The Battle of Paso El Guayabo (or Tonila) took place on the 10 November 1866 in the town of El Guayabo in Tonila, Jalisco Mexico, between the Mexican army of the Republic against the army of Second French Empire.

Colonel Alfredo Berthelin reached near Colima from Guadalajara in order to eliminate the guerrillas of Colonel Julio García. Colonel Garcia knew about plans of the French colonel, he divided his forces commissioning the main column to Ignacio Zepeda.
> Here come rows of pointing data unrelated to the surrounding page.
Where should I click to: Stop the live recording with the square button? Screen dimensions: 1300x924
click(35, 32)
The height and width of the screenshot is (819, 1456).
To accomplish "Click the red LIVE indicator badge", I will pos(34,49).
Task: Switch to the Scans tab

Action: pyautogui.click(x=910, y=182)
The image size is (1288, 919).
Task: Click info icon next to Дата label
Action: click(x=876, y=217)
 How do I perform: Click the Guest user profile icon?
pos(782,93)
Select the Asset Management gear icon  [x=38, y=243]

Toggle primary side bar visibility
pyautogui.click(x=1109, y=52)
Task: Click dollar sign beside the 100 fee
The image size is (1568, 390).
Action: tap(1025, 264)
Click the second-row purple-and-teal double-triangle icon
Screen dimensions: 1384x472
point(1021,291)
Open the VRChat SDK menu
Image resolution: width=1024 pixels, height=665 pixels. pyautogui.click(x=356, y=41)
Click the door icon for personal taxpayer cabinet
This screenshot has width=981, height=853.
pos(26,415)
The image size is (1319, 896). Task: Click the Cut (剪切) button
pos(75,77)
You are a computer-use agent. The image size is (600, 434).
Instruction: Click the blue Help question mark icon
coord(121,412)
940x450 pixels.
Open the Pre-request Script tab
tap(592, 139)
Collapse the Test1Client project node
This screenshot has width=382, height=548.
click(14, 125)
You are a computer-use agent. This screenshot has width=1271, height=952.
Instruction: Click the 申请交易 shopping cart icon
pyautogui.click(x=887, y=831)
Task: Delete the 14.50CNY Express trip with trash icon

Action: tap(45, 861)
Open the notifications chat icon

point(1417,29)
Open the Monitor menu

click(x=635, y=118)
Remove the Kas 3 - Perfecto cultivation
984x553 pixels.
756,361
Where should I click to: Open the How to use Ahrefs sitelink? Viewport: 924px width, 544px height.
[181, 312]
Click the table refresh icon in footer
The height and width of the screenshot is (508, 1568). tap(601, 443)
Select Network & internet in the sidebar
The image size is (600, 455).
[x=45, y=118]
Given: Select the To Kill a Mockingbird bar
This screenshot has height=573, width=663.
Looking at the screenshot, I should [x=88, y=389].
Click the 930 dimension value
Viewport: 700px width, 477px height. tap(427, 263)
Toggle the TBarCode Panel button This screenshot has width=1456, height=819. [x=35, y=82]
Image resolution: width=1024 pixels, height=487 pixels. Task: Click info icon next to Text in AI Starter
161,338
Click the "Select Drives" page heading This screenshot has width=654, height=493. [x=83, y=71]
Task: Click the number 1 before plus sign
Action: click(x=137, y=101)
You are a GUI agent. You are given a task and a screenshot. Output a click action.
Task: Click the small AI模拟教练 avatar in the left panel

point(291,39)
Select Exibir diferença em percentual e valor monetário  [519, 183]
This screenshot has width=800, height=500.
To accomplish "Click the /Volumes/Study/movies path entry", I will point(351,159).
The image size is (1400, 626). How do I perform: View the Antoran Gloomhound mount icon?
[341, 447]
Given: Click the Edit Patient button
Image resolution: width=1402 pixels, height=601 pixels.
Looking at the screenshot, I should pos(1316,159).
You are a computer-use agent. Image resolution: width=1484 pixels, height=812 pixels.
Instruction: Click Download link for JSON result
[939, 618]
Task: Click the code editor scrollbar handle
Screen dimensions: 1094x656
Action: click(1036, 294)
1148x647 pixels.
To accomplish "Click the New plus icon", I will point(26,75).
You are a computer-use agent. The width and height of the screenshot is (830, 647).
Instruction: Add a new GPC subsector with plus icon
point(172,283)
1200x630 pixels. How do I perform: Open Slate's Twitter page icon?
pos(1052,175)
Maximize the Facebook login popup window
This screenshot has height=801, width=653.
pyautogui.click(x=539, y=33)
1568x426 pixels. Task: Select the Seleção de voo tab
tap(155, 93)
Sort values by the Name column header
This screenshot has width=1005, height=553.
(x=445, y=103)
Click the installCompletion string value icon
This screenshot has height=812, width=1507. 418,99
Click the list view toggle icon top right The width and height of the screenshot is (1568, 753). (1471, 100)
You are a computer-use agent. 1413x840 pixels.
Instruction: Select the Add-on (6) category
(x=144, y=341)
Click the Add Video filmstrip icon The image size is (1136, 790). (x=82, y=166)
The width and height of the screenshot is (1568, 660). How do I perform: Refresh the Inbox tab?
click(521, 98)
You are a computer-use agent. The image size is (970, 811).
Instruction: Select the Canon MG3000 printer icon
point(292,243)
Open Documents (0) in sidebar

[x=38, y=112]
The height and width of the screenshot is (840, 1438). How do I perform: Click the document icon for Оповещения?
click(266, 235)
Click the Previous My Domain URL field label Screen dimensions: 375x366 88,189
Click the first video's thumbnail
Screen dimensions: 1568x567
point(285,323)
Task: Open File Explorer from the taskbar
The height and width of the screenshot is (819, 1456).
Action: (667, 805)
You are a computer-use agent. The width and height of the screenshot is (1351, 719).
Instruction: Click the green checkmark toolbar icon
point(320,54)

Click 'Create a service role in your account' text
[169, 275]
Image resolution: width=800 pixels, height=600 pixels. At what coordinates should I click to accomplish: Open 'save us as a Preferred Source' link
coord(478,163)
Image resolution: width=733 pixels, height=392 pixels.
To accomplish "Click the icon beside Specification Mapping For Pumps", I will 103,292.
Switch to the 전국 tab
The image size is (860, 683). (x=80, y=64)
Spotted the forefront of forces Berthelin, some shots were exchanged while Zepeda simulated flight of the Mexican forces. His pursuers felt in the trap set. After several hours of fighting the Republicans were victorious. In the combat around 70 French died, including Berthelin.

== Bibliography ==
- Romero, José Miguel (1994). "Breve historia de Colima"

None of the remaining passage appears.